> [Exercise prompt] Print all of the data exactly, with no line missing.

> [Data provided]
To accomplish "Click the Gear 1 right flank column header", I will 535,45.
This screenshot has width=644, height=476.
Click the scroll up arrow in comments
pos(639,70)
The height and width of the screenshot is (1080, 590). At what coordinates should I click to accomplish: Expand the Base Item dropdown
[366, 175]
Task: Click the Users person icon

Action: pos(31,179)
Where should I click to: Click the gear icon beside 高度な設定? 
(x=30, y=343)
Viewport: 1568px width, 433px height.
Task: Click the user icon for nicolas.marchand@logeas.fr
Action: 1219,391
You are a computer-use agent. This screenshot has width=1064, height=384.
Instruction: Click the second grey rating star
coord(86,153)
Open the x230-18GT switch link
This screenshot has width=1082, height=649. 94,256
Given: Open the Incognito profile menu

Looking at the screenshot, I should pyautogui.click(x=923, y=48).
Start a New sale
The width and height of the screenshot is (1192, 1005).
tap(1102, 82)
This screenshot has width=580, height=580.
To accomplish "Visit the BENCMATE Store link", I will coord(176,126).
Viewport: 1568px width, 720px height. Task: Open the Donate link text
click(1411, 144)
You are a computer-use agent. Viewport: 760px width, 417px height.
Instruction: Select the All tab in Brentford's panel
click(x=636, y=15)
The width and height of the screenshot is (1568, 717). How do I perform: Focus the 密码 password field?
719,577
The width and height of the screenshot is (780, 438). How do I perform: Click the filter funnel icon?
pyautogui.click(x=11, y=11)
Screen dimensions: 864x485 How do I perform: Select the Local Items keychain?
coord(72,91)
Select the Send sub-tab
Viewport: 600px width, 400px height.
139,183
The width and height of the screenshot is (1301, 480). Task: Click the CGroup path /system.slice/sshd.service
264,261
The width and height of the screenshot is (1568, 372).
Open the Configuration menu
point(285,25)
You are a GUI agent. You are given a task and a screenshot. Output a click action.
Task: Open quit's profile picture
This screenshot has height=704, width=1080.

> [Response to the exercise]
To accomplish "Click the Gear 1 right flank column header", I will 535,45.
This screenshot has width=644, height=476.
Click the scroll up arrow in comments
pos(639,70)
The height and width of the screenshot is (1080, 590). At what coordinates should I click to accomplish: Expand the Base Item dropdown
[366, 175]
Task: Click the Users person icon

Action: pos(31,179)
Where should I click to: Click the gear icon beside 高度な設定? 
(x=30, y=343)
Viewport: 1568px width, 433px height.
Task: Click the user icon for nicolas.marchand@logeas.fr
Action: 1219,391
You are a computer-use agent. This screenshot has width=1064, height=384.
Instruction: Click the second grey rating star
coord(86,153)
Open the x230-18GT switch link
This screenshot has width=1082, height=649. 94,256
Given: Open the Incognito profile menu

Looking at the screenshot, I should pyautogui.click(x=923, y=48).
Start a New sale
The width and height of the screenshot is (1192, 1005).
tap(1102, 82)
This screenshot has width=580, height=580.
To accomplish "Visit the BENCMATE Store link", I will coord(176,126).
Viewport: 1568px width, 720px height. Task: Open the Donate link text
click(1411, 144)
You are a computer-use agent. Viewport: 760px width, 417px height.
Instruction: Select the All tab in Brentford's panel
click(x=636, y=15)
The width and height of the screenshot is (1568, 717). How do I perform: Focus the 密码 password field?
719,577
The width and height of the screenshot is (780, 438). How do I perform: Click the filter funnel icon?
pyautogui.click(x=11, y=11)
Screen dimensions: 864x485 How do I perform: Select the Local Items keychain?
coord(72,91)
Select the Send sub-tab
Viewport: 600px width, 400px height.
139,183
The width and height of the screenshot is (1301, 480). Task: Click the CGroup path /system.slice/sshd.service
264,261
The width and height of the screenshot is (1568, 372).
Open the Configuration menu
point(285,25)
You are a GUI agent. You are given a task and a screenshot. Output a click action.
Task: Open quit's profile picture
This screenshot has height=704, width=1080.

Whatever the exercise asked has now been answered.